[Items from a dataset]
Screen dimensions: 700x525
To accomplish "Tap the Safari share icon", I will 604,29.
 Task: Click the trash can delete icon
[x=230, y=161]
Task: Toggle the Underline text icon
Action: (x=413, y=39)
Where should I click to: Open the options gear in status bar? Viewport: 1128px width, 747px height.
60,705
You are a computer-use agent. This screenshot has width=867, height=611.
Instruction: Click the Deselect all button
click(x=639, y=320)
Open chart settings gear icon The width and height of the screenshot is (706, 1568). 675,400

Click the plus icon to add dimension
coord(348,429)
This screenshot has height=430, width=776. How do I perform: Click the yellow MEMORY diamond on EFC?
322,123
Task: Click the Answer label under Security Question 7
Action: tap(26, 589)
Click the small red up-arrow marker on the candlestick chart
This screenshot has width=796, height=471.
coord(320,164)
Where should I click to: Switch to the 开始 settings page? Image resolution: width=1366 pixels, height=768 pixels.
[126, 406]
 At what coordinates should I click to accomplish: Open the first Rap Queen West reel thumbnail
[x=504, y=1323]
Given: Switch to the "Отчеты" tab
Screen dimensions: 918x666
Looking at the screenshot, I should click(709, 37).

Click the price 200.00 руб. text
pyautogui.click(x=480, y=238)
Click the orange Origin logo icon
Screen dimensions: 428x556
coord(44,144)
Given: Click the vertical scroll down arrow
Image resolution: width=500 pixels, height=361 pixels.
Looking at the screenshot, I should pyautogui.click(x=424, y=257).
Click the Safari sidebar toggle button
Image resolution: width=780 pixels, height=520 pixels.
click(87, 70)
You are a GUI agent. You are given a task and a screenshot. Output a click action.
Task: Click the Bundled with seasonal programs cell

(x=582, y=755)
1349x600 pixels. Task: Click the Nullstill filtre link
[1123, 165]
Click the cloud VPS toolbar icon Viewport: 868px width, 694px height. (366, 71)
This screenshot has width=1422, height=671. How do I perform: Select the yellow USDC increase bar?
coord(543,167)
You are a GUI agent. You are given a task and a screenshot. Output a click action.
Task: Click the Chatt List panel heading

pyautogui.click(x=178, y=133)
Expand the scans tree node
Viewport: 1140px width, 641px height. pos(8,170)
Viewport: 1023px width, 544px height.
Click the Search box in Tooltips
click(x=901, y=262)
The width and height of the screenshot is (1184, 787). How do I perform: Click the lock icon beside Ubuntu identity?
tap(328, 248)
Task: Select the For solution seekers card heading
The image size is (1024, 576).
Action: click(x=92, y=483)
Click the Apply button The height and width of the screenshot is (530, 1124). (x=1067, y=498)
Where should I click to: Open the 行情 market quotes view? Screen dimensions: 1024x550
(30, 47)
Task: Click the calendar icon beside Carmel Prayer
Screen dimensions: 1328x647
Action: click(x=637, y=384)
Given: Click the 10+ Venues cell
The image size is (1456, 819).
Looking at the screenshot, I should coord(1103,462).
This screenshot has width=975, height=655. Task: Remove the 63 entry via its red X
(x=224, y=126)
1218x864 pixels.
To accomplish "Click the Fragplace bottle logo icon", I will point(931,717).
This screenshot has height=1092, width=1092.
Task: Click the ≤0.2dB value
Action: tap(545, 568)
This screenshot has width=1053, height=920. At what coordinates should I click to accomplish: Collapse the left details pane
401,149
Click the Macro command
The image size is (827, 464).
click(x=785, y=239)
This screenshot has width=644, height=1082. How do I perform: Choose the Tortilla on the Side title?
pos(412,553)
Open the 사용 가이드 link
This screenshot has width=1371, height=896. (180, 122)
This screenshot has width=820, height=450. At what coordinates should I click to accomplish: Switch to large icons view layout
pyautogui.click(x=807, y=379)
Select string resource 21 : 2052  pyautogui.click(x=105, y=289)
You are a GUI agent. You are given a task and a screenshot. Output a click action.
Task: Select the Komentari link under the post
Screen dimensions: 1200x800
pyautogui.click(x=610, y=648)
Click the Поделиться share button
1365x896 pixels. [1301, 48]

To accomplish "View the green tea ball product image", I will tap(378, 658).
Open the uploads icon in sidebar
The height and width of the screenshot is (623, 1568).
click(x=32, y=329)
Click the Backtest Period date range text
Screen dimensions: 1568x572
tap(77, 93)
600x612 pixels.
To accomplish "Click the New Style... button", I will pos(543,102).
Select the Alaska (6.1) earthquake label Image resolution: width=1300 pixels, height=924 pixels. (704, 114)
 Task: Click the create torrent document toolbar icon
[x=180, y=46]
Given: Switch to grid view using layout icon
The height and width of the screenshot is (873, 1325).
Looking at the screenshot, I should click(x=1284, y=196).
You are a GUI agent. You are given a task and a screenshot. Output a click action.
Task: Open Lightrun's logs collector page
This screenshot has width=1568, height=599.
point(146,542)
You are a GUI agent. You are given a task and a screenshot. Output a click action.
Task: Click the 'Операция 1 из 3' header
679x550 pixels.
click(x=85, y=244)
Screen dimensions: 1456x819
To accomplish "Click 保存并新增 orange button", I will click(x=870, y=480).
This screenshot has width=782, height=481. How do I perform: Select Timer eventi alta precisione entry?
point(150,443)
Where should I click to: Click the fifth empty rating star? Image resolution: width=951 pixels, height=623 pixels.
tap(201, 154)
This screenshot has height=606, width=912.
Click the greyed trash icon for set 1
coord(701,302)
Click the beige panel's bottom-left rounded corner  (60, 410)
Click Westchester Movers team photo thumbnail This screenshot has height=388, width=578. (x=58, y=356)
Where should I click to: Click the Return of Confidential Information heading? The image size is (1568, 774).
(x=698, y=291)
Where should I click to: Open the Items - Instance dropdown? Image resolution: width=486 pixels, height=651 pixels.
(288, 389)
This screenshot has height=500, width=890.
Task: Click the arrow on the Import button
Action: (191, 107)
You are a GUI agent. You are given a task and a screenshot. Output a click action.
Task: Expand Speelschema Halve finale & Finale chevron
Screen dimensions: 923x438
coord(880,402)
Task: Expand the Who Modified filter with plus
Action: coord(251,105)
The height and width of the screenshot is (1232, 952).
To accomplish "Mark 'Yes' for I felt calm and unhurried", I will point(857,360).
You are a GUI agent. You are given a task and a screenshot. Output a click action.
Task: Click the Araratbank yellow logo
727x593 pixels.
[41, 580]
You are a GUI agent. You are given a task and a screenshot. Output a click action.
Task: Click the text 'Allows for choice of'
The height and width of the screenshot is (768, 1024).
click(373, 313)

# Activity
Copy every entry exactly.

# Exercise result
Screen dimensions: 700x525
To accomplish "Tap the Safari share icon", I will 604,29.
 Task: Click the trash can delete icon
[x=230, y=161]
Task: Toggle the Underline text icon
Action: (x=413, y=39)
Where should I click to: Open the options gear in status bar? Viewport: 1128px width, 747px height.
60,705
You are a computer-use agent. This screenshot has width=867, height=611.
Instruction: Click the Deselect all button
click(x=639, y=320)
Open chart settings gear icon The width and height of the screenshot is (706, 1568). 675,400

Click the plus icon to add dimension
coord(348,429)
This screenshot has height=430, width=776. How do I perform: Click the yellow MEMORY diamond on EFC?
322,123
Task: Click the Answer label under Security Question 7
Action: tap(26, 589)
Click the small red up-arrow marker on the candlestick chart
This screenshot has width=796, height=471.
coord(320,164)
Where should I click to: Switch to the 开始 settings page? Image resolution: width=1366 pixels, height=768 pixels.
[126, 406]
 At what coordinates should I click to accomplish: Open the first Rap Queen West reel thumbnail
[x=504, y=1323]
Given: Switch to the "Отчеты" tab
Screen dimensions: 918x666
Looking at the screenshot, I should click(709, 37).

Click the price 200.00 руб. text
pyautogui.click(x=480, y=238)
Click the orange Origin logo icon
Screen dimensions: 428x556
coord(44,144)
Given: Click the vertical scroll down arrow
Image resolution: width=500 pixels, height=361 pixels.
Looking at the screenshot, I should pyautogui.click(x=424, y=257).
Click the Safari sidebar toggle button
Image resolution: width=780 pixels, height=520 pixels.
click(87, 70)
You are a GUI agent. You are given a task and a screenshot. Output a click action.
Task: Click the Bundled with seasonal programs cell

(x=582, y=755)
1349x600 pixels. Task: Click the Nullstill filtre link
[1123, 165]
Click the cloud VPS toolbar icon Viewport: 868px width, 694px height. (366, 71)
This screenshot has width=1422, height=671. How do I perform: Select the yellow USDC increase bar?
coord(543,167)
You are a GUI agent. You are given a task and a screenshot. Output a click action.
Task: Click the Chatt List panel heading

pyautogui.click(x=178, y=133)
Expand the scans tree node
Viewport: 1140px width, 641px height. pos(8,170)
Viewport: 1023px width, 544px height.
Click the Search box in Tooltips
click(x=901, y=262)
The width and height of the screenshot is (1184, 787). How do I perform: Click the lock icon beside Ubuntu identity?
tap(328, 248)
Task: Select the For solution seekers card heading
The image size is (1024, 576).
Action: click(x=92, y=483)
Click the Apply button The height and width of the screenshot is (530, 1124). (x=1067, y=498)
Where should I click to: Open the 行情 market quotes view? Screen dimensions: 1024x550
(30, 47)
Task: Click the calendar icon beside Carmel Prayer
Screen dimensions: 1328x647
Action: click(x=637, y=384)
Given: Click the 10+ Venues cell
The image size is (1456, 819).
Looking at the screenshot, I should coord(1103,462).
This screenshot has width=975, height=655. Task: Remove the 63 entry via its red X
(x=224, y=126)
1218x864 pixels.
To accomplish "Click the Fragplace bottle logo icon", I will point(931,717).
This screenshot has height=1092, width=1092.
Task: Click the ≤0.2dB value
Action: tap(545, 568)
This screenshot has width=1053, height=920. At what coordinates should I click to accomplish: Collapse the left details pane
401,149
Click the Macro command
The image size is (827, 464).
click(x=785, y=239)
This screenshot has width=644, height=1082. How do I perform: Choose the Tortilla on the Side title?
pos(412,553)
Open the 사용 가이드 link
This screenshot has width=1371, height=896. (180, 122)
This screenshot has width=820, height=450. At what coordinates should I click to accomplish: Switch to large icons view layout
pyautogui.click(x=807, y=379)
Select string resource 21 : 2052  pyautogui.click(x=105, y=289)
You are a GUI agent. You are given a task and a screenshot. Output a click action.
Task: Select the Komentari link under the post
Screen dimensions: 1200x800
pyautogui.click(x=610, y=648)
Click the Поделиться share button
1365x896 pixels. [1301, 48]

To accomplish "View the green tea ball product image", I will tap(378, 658).
Open the uploads icon in sidebar
The height and width of the screenshot is (623, 1568).
click(x=32, y=329)
Click the Backtest Period date range text
Screen dimensions: 1568x572
tap(77, 93)
600x612 pixels.
To accomplish "Click the New Style... button", I will pos(543,102).
Select the Alaska (6.1) earthquake label Image resolution: width=1300 pixels, height=924 pixels. (704, 114)
 Task: Click the create torrent document toolbar icon
[x=180, y=46]
Given: Switch to grid view using layout icon
The height and width of the screenshot is (873, 1325).
Looking at the screenshot, I should click(x=1284, y=196).
You are a GUI agent. You are given a task and a screenshot. Output a click action.
Task: Open Lightrun's logs collector page
This screenshot has width=1568, height=599.
point(146,542)
You are a GUI agent. You are given a task and a screenshot. Output a click action.
Task: Click the 'Операция 1 из 3' header
679x550 pixels.
click(x=85, y=244)
Screen dimensions: 1456x819
To accomplish "Click 保存并新增 orange button", I will click(x=870, y=480).
This screenshot has width=782, height=481. How do I perform: Select Timer eventi alta precisione entry?
point(150,443)
Where should I click to: Click the fifth empty rating star? Image resolution: width=951 pixels, height=623 pixels.
tap(201, 154)
This screenshot has height=606, width=912.
Click the greyed trash icon for set 1
coord(701,302)
Click the beige panel's bottom-left rounded corner  (60, 410)
Click Westchester Movers team photo thumbnail This screenshot has height=388, width=578. (x=58, y=356)
Where should I click to: Click the Return of Confidential Information heading? The image size is (1568, 774).
(x=698, y=291)
Where should I click to: Open the Items - Instance dropdown? Image resolution: width=486 pixels, height=651 pixels.
(288, 389)
This screenshot has height=500, width=890.
Task: Click the arrow on the Import button
Action: (191, 107)
You are a GUI agent. You are given a task and a screenshot. Output a click action.
Task: Expand Speelschema Halve finale & Finale chevron
Screen dimensions: 923x438
coord(880,402)
Task: Expand the Who Modified filter with plus
Action: coord(251,105)
The height and width of the screenshot is (1232, 952).
To accomplish "Mark 'Yes' for I felt calm and unhurried", I will point(857,360).
You are a GUI agent. You are given a task and a screenshot. Output a click action.
Task: Click the Araratbank yellow logo
727x593 pixels.
[41, 580]
You are a GUI agent. You are given a task and a screenshot. Output a click action.
Task: Click the text 'Allows for choice of'
The height and width of the screenshot is (768, 1024).
click(373, 313)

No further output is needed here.